Sunday, March 10, 2013

Can I Get a Witness? II

In my previous post on this subject, I pointed out the illogic of expecting religious people to be more honest as witnesses than atheists.  Religious people are admittedly completely biased (i.e., faith) and therefore unable to be honest with even themselves.  If a person can't be honest with himself, one cannot expect him to be honest with anyone.

What makes this situation worse is that the religious person has absolutely no idea when he is making untrue statements.  He or she has been raised to think that choosing "facts" based on how he or she feels about them is not only perfectly normal and acceptable but a positive virtue in many cases.

In fact, religious people invariably assume that this sort of "rationalizing" approach to thinking is the norm.  This is one of the reasons they so often accuse non-believers of rejecting god because they don't want to follow god's rules.  They assume that we, too, are simply rationalizing our pre-formed desires.

In my opinion this sort of argument is another of those non-arguments in which the religious are implicitly admitting that they know their beliefs are delusions.  At the very least, they are admitting to rationalizing--especially if they say they think you are doing it because that is what everybody does.

If they do say such a thing to you, try to get them to admit that they have just implicitly admitted that this is how they think about religion.  That they are rationalizing their desires rather than rationally seeking the truth.

Then, you can quote or paraphrase Richard Feynman, who said in a lecture in 1964 (speaking about the scientific process):
"The first principle is that you must not fool yourself, and you are the easiest person to fool."
One of the best paraphrases of this that I have heard came from Prof.

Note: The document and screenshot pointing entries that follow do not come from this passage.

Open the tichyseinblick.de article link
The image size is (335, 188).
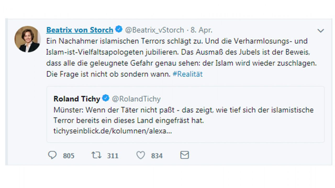113,131
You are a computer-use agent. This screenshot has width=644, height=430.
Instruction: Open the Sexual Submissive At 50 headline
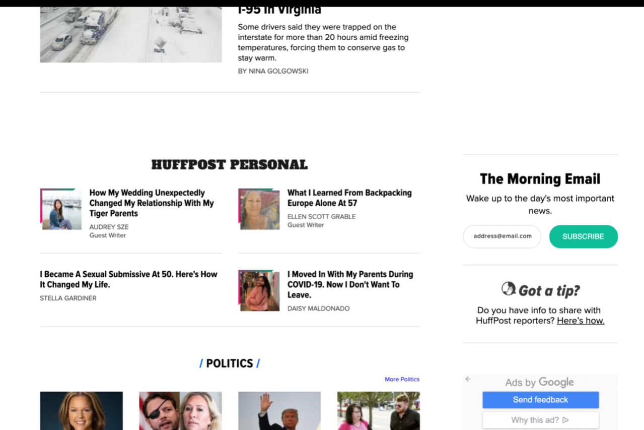point(129,279)
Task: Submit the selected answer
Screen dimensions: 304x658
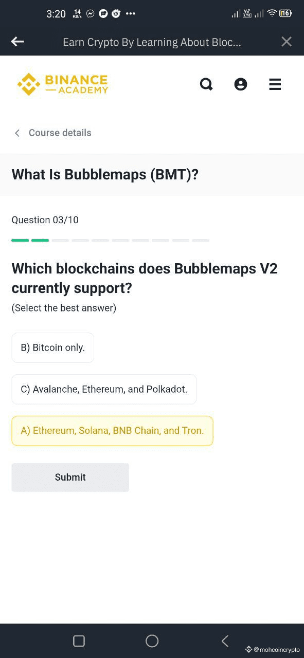Action: (70, 478)
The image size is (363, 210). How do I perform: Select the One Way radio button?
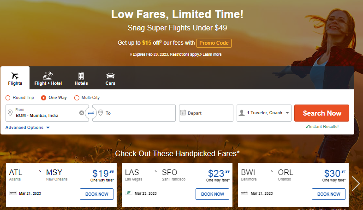[44, 98]
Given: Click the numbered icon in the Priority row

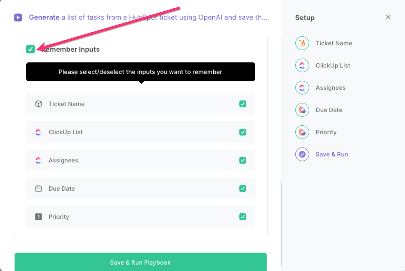Looking at the screenshot, I should pos(38,217).
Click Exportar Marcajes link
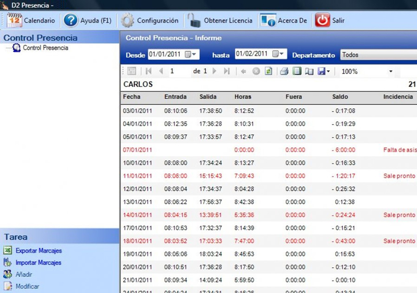This screenshot has height=293, width=417. [x=38, y=251]
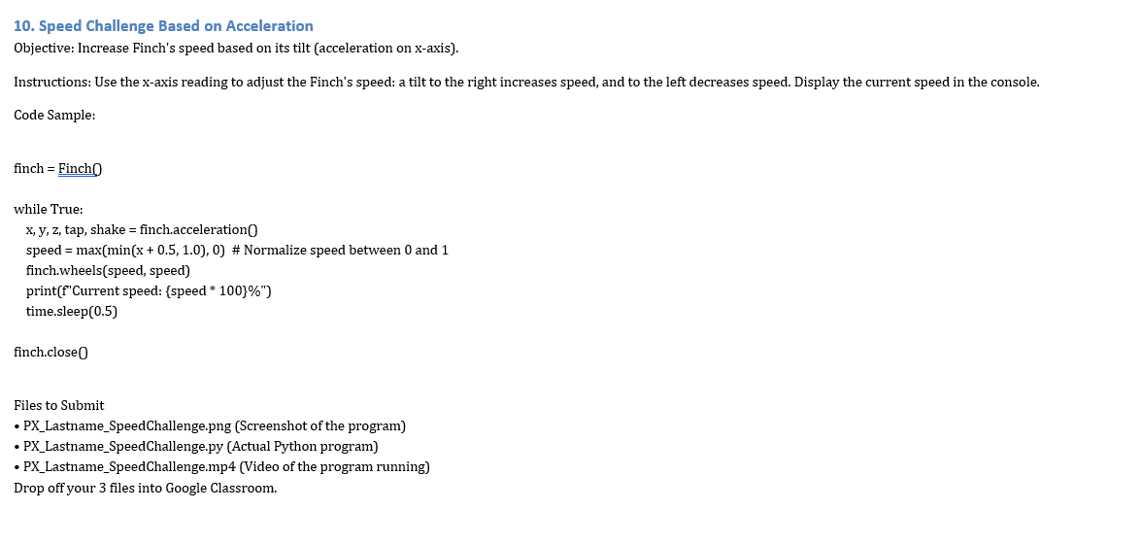The image size is (1141, 543).
Task: Click the "# Normalize speed" comment
Action: pos(340,251)
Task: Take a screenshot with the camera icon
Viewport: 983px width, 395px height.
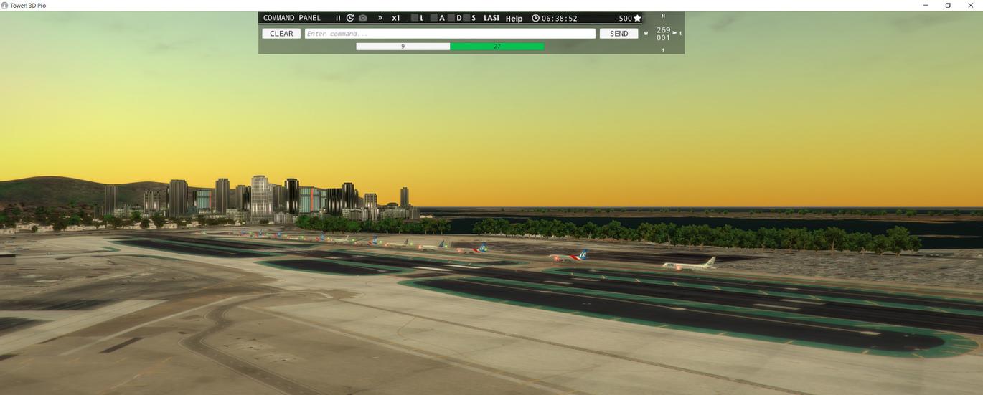Action: point(363,18)
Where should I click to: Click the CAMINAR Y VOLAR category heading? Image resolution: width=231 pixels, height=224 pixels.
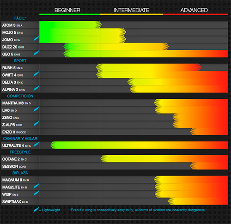(20, 139)

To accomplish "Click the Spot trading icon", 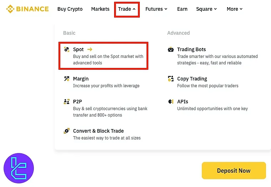I will point(66,50).
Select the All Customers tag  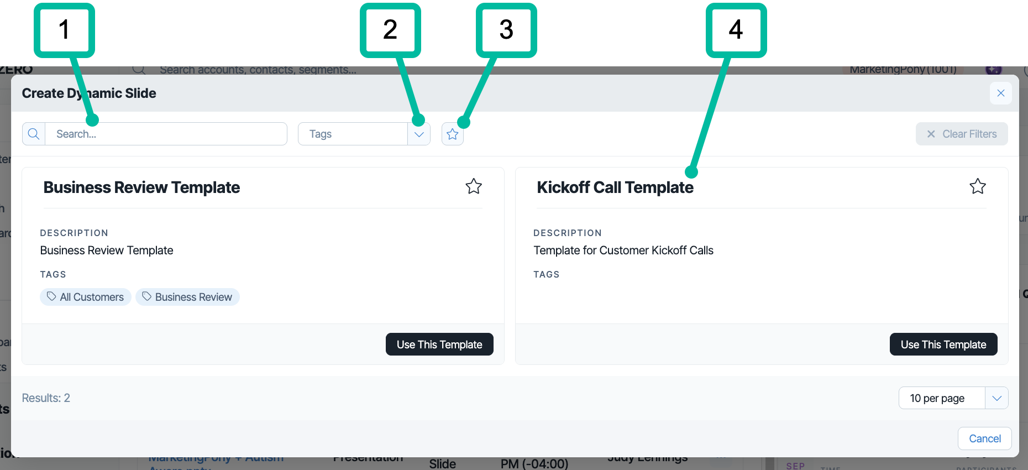pyautogui.click(x=86, y=297)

Lawrence Krauss, who rendered it as "the easiest person to fool is yourself".

If need be, you can follow up by explaining that fooling yourself (rationalizing) can have deadly real world consequences.  Feynman was on the committee that investigated the Challenger disaster in the 1980's.  In the committee's report there is a sentence that has Feynman's imprint:
"For a successful technology, reality must take precedence over public relations, for nature cannot be fooled." 
Science provides the tools--the process--to avoid fooling oneself and avoid the inevitable disaster when nature is not fooled.  That process is infinitely superior to the one taken by the religious mindset, which is that something is true only if they want it to be true.

Monday, March 4, 2013

Religion Is Like a Penis

I am sure most of you have seen or heard this before, but it is worth considering again not only because it is a great quotation to have handy to use against those who seek to proselytize but because of a little irony implicit in its words.

First, the quotation:

Religion is like a penis.
It's fine to have one.
It's fine to be proud of it.
But, please don't whip it out in public and start waving it around.
And PLEASE don't try to shove it down my children's throats.
--Author unknown

Some people like to change the last line to say "anyone's throat" rather than "my children's throats", but I left it this way to help make a point.

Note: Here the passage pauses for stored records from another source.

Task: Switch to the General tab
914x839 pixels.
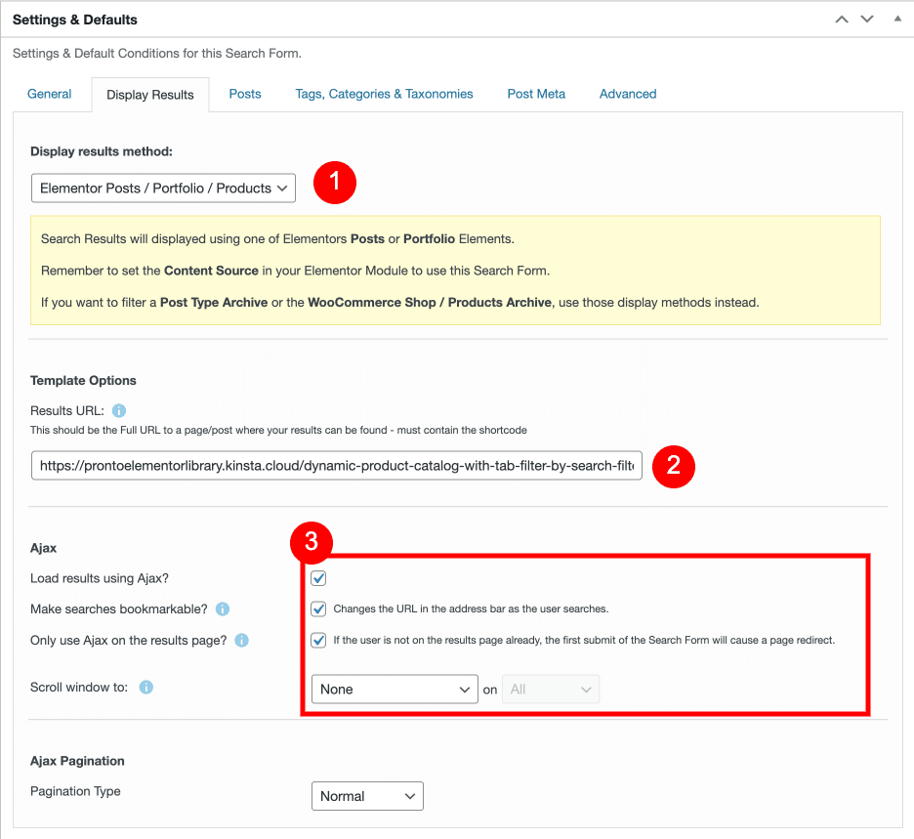Action: tap(50, 94)
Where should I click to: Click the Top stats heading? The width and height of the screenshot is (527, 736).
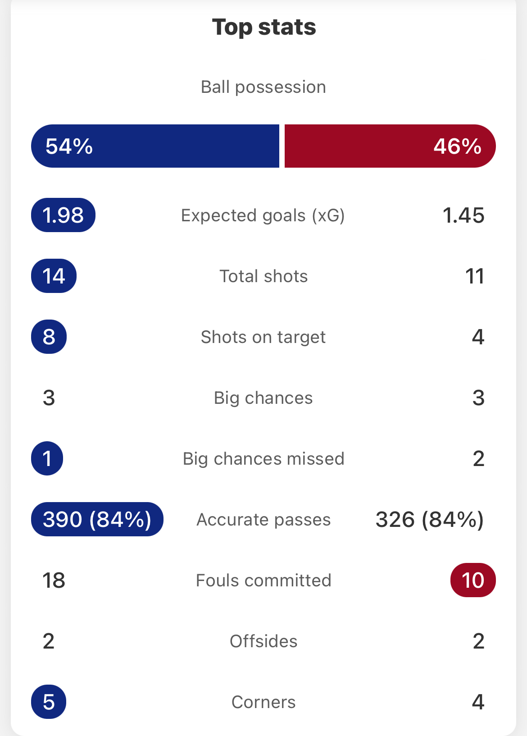point(264,27)
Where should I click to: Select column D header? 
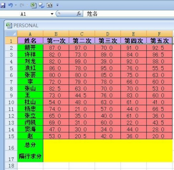point(108,34)
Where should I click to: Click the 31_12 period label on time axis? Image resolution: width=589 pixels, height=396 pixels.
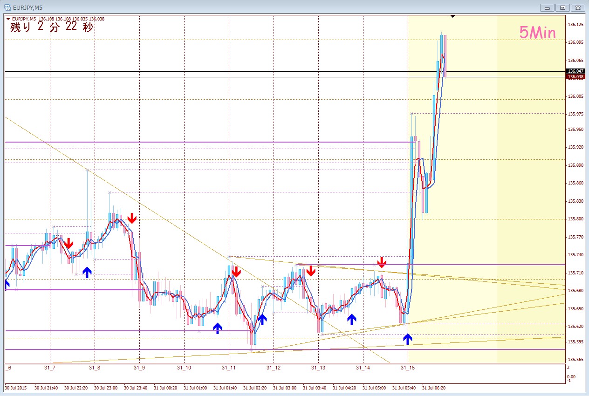[x=273, y=368]
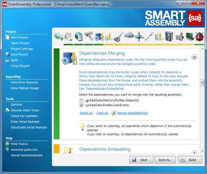Open Project Settings in the sidebar
This screenshot has width=207, height=174.
click(22, 49)
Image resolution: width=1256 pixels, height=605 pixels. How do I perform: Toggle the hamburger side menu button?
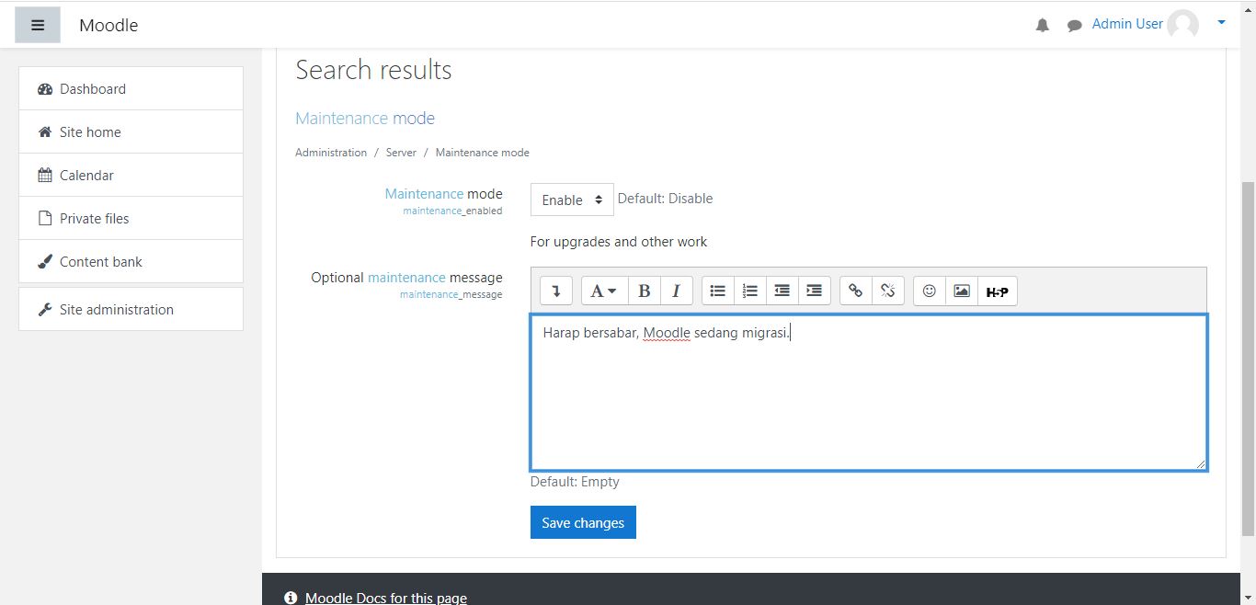[38, 26]
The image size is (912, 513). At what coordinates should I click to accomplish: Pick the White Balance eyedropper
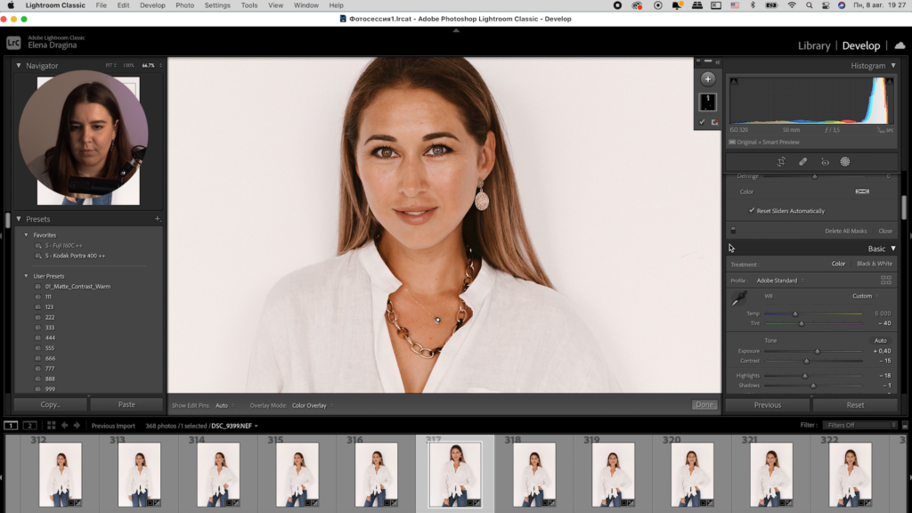point(738,299)
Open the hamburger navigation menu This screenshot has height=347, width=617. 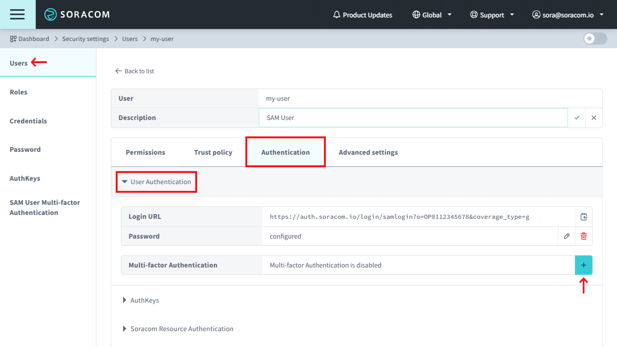coord(17,14)
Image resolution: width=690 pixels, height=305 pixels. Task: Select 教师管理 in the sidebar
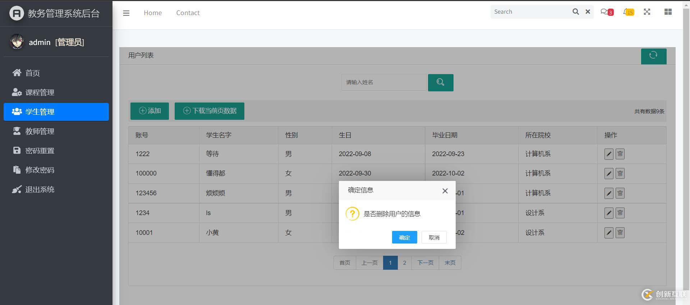40,131
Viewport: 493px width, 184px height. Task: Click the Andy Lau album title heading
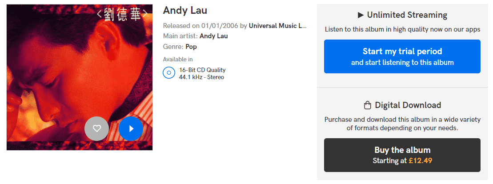click(x=185, y=10)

This quotation is a summation of the "live and let live" viewpoint so often espoused by many believers and non-believers alike.  As I have pointed out, this sort of philosophy has to be a two way street.  Both sides have to agree to live and let live and then actually follow through on their agreement.  Otherwise, the notion is empty words at best, a complete capitulation by one side at worst.  Therein lies the problem.

The trouble is that religious people don't seem to be capable of living up to the "live and let live" sentiment.  Partly, this is because many religions actually require their members to actively recruit new members.  It is also partly because most religious people truly believe that there are dire consequences awaiting anyone who does not belong to their particular church.  They consequently feel it incumbent on them to try to "save" the rest of us.

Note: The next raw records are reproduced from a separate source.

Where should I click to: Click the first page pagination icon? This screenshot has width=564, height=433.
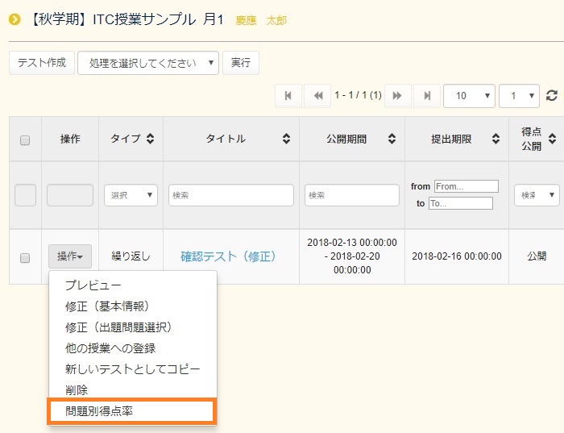tap(288, 95)
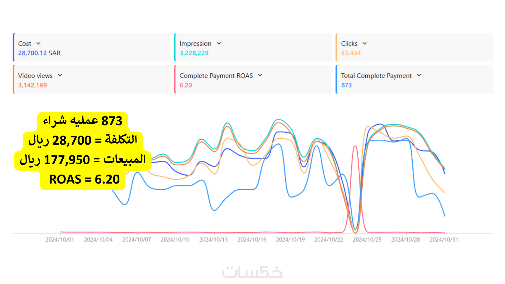Select the 3,228,229 impressions value
The height and width of the screenshot is (284, 505).
click(x=194, y=53)
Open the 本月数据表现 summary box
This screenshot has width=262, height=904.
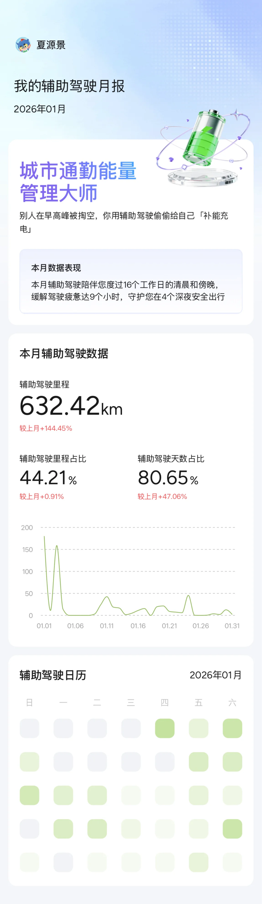click(x=131, y=281)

More ominous than the concerted effort to "save our souls", however, is the situation where religious people believe that the rules of their religion are the only "correct" rules and trump anything that contradicts them, such as the law.  Such people will try to argue that we should change the law to reflect their beliefs and, when that doesn't work, will work behind the scenes to effectuate changes in society that effectively nullify the law.

This sort of behavior clearly does not constitute allowing others to lead their lives as they see fit.  Instead, it is a dishonest, and sometimes criminal, effort to interfere in the lives of others.

I would like to postulate that it is absurd to expect people to ever live up to the "live and let live" standard of religious freedom if they won't stop their priests and preachers from literally shoving their penises down the throats of the children in the congregation.

This is not only something to keep in mind, it is also something to point out to fellow non-believers who chastise you for being critical of religion.  The "live and let live" ideal is totally foreign to many, if not most, religious people.

Sunday, March 3, 2013

Prejudice in a Fancy Dress

Recently, I read "Crimes Against Logic:  Exposing the Bogus Arguments of Politicians, Priests, Journalists, and Other Serial Offenders", by Jamie Whyte, a young English philosopher.  I would have suggested a little re-organizing and editing to make the book more enjoyable to read, but other than that small criticism, I highly recommend it.

In the book, Mr. Whyte lists faith as one of his crimes against logic.  He does so for the same reason that I call religion dishonest:  Because it isn't honest to believe in one unproven and unprovable proposition while rejecting all similar propositions.  Mr. Whyte's phrase for this it the title of my post today:  Prejudice in a fancy dress.  He gets the credit for coining that phrase in this context, and I would suggest we all remember it for future discussions with the religious.

The religious have been taught that this sort of prejudicial thinking is actually a virtue.  They do not see it for what it is:  Intellectual dishonesty and an artificial form of racism.  Faith is intellectual dishonesty both in terms of the deliberate use of bad logic and in the way the fallacious conclusions are presented disguised as something other than what they really are.  And, it sets people against each other (often extremely so) on the basis of a fantasy.